Starting with the line that contains "Click the TOTVS logo" and stopping after the line that contains "Given: Click the Action Center flag icon", copy the entries below exactly. Include nothing else.

### [Material to process]
○ ○ ○ ○ ○

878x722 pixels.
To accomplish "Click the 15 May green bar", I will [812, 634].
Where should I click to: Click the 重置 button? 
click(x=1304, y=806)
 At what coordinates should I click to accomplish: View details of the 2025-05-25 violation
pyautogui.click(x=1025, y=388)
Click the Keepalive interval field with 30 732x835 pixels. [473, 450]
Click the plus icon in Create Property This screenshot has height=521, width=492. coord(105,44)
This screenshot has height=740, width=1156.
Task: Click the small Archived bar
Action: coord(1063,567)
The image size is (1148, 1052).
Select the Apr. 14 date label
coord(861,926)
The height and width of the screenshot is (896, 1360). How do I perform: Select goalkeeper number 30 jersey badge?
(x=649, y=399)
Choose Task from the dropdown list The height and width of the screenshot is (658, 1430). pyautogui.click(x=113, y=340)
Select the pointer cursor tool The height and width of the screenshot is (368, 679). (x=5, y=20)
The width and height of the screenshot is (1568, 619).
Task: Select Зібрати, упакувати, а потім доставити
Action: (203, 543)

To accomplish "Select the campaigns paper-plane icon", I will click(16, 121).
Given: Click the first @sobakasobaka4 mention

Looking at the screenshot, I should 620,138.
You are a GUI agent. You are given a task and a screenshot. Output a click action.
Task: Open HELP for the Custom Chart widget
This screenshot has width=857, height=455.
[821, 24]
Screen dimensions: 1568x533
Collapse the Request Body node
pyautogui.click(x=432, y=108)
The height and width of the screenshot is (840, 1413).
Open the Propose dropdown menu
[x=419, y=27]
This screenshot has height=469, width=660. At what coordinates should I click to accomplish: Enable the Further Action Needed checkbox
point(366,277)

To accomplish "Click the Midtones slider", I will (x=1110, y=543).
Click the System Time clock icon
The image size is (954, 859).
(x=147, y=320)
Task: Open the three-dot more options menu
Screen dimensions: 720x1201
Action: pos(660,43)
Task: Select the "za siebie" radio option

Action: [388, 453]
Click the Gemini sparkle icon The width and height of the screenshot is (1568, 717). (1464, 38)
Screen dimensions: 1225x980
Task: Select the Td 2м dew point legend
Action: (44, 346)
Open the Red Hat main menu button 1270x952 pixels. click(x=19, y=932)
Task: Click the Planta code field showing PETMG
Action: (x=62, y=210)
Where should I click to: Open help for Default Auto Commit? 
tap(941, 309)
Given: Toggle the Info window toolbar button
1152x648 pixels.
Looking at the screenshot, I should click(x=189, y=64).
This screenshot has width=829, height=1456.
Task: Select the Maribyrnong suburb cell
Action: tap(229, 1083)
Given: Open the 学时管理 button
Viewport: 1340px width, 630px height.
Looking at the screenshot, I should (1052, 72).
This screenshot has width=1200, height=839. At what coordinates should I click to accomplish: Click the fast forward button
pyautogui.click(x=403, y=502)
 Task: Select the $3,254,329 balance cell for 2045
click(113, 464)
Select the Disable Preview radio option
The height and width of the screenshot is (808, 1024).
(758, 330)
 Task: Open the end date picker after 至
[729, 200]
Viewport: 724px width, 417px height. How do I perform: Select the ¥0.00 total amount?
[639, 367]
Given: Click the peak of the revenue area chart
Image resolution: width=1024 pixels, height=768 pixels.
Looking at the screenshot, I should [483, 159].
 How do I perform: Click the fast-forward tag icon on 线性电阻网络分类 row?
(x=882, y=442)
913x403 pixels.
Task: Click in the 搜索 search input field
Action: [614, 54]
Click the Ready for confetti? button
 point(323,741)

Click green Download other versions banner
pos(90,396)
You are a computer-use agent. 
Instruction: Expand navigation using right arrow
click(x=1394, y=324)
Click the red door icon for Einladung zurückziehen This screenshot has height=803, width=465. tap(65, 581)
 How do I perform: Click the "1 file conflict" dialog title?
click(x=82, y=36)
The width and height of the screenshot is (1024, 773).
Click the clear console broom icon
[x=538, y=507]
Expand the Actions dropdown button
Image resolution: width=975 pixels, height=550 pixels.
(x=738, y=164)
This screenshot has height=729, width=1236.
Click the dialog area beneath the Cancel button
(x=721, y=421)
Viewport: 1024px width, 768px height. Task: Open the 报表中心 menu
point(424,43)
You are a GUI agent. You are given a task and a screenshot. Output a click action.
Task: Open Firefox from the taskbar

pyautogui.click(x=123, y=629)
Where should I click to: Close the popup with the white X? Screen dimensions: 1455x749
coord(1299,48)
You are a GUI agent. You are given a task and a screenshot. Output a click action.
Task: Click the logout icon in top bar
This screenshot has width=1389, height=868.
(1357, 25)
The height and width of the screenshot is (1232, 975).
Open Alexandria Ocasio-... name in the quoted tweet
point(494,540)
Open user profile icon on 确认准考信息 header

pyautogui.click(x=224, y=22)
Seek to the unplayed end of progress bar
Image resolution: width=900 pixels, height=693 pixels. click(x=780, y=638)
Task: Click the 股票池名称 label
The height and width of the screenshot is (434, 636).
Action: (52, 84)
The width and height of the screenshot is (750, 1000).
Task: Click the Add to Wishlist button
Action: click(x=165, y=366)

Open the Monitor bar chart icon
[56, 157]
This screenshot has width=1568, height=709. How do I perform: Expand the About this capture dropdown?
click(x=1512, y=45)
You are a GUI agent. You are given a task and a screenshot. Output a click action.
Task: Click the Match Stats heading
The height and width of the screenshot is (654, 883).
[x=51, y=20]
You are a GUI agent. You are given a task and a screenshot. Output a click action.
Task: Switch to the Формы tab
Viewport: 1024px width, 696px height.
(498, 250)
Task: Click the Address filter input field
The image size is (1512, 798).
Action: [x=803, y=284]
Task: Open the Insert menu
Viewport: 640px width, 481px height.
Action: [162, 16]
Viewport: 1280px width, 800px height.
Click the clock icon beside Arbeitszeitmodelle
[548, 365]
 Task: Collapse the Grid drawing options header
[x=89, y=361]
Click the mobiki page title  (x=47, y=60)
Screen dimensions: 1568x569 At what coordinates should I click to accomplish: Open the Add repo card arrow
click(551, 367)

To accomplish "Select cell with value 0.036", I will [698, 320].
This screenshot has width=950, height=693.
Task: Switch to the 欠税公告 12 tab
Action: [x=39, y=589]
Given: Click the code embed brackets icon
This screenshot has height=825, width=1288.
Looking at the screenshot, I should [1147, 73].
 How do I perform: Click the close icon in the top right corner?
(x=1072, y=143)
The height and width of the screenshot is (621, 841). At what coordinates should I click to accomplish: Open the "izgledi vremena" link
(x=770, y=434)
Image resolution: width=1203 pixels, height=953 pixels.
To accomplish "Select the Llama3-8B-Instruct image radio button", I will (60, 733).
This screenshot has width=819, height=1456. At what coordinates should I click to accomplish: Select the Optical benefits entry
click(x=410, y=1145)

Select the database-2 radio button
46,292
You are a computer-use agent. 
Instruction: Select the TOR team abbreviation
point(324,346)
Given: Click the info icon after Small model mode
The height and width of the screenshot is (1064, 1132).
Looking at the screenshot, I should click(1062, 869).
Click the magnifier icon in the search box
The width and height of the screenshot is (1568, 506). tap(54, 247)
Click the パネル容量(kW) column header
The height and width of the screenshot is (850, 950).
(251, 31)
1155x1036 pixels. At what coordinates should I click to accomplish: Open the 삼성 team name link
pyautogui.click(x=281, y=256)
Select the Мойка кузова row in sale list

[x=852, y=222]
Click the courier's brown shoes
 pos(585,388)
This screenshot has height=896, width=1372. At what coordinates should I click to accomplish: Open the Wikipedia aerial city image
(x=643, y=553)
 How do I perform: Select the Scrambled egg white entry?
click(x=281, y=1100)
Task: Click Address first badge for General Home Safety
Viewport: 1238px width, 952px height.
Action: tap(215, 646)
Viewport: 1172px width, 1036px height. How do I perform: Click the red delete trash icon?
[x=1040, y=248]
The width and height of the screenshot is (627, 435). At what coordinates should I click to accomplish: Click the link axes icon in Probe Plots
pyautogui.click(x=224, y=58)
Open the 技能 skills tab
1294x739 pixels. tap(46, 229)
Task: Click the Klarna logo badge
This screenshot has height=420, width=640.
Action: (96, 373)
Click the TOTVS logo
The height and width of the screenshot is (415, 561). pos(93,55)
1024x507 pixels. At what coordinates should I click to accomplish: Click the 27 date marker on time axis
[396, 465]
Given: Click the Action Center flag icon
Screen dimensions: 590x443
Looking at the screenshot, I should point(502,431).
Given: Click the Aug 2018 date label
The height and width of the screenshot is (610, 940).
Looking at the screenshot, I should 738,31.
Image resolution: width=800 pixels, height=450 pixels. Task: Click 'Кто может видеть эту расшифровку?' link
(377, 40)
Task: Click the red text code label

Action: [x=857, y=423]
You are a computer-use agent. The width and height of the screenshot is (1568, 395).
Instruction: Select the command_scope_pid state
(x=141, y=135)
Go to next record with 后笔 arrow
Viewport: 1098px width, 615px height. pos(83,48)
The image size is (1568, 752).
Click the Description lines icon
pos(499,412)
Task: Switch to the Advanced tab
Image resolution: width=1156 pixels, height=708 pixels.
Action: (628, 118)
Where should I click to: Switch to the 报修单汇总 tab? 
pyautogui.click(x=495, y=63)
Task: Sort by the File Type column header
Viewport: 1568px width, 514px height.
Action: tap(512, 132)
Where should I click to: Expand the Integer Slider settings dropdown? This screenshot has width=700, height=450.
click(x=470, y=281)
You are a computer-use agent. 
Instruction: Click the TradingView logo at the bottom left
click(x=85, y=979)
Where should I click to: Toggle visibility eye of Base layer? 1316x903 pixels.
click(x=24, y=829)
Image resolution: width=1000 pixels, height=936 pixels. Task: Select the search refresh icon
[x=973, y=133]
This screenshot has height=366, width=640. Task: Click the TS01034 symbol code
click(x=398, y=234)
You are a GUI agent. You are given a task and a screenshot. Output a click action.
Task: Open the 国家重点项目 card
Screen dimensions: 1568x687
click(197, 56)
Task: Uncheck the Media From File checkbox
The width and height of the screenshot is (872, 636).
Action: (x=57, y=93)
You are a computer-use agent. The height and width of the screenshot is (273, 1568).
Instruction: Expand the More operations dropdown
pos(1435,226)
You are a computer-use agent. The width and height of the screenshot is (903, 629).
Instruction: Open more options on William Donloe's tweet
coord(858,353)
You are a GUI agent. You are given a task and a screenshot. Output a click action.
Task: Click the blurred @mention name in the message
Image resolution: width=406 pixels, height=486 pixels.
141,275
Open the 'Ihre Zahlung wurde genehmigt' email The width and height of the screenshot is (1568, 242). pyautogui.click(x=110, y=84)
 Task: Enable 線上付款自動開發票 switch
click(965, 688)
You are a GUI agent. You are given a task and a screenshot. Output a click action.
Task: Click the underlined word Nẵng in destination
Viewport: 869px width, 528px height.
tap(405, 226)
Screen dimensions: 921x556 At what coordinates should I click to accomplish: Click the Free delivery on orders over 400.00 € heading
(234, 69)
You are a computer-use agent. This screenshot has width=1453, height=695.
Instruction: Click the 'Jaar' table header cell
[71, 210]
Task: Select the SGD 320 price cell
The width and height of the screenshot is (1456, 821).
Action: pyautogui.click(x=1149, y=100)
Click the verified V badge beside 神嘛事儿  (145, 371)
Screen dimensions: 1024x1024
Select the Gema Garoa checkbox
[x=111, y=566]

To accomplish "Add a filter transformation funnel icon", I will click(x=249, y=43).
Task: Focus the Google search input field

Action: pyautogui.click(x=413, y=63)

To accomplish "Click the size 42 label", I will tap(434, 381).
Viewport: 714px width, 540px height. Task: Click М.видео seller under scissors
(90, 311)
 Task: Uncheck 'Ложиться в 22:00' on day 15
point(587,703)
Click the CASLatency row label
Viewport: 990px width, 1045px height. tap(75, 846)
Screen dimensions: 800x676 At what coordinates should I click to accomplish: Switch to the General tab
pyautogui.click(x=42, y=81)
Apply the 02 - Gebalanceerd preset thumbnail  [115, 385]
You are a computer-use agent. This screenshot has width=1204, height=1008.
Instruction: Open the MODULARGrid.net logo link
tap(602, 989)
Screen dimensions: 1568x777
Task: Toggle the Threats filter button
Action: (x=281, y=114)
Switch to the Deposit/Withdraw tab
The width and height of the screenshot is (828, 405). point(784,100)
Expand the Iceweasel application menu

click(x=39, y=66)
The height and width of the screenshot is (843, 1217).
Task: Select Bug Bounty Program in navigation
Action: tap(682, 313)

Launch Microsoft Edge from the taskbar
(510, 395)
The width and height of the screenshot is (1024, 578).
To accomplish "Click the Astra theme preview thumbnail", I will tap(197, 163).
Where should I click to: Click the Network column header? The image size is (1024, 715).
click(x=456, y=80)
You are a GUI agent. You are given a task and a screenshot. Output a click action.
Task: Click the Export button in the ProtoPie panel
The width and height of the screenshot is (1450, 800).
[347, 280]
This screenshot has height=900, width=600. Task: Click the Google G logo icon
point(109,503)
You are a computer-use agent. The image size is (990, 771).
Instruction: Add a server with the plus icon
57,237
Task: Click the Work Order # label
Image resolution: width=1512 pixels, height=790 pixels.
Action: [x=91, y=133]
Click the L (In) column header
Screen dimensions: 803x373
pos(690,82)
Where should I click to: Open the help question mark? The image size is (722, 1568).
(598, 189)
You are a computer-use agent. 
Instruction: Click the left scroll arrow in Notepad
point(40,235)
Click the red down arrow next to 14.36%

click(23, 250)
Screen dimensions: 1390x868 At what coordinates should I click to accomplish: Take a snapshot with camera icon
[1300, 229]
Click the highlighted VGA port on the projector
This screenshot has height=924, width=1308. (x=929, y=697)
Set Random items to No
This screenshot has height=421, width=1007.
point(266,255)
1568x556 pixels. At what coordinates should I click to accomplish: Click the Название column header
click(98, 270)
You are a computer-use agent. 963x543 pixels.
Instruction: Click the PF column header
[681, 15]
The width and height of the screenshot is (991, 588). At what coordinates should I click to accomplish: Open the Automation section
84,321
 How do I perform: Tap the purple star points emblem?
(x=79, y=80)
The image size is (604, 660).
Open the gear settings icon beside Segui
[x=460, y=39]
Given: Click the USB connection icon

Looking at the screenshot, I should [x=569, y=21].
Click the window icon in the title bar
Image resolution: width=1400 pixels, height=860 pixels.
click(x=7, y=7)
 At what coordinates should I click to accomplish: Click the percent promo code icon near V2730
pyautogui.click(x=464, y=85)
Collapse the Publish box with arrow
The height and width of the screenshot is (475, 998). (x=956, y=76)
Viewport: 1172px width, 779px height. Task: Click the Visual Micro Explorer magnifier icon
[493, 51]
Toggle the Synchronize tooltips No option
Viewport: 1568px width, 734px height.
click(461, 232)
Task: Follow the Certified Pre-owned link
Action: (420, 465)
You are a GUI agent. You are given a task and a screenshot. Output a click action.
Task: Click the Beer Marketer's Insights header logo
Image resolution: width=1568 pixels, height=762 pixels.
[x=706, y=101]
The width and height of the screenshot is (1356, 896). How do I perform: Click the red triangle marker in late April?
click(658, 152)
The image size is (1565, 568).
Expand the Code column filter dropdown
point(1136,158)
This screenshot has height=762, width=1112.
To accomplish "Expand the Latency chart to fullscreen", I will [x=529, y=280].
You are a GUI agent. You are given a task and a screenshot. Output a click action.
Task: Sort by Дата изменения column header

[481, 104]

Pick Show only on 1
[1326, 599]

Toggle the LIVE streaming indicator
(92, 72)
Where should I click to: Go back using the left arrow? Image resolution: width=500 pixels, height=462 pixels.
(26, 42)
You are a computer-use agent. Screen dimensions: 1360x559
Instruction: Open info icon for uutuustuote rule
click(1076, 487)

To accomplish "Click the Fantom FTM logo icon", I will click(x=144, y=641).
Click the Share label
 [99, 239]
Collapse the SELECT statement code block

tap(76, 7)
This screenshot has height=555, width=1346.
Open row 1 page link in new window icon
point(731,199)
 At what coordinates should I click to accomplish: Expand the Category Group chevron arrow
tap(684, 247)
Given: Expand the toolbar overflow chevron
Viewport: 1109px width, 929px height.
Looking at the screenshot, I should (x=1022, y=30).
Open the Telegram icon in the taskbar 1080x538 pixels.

○ ○ ○ ○ ○

### [Answer section]
Click the TOTVS logo
The height and width of the screenshot is (415, 561). pos(93,55)
1024x507 pixels. At what coordinates should I click to accomplish: Click the 27 date marker on time axis
[396, 465]
Given: Click the Action Center flag icon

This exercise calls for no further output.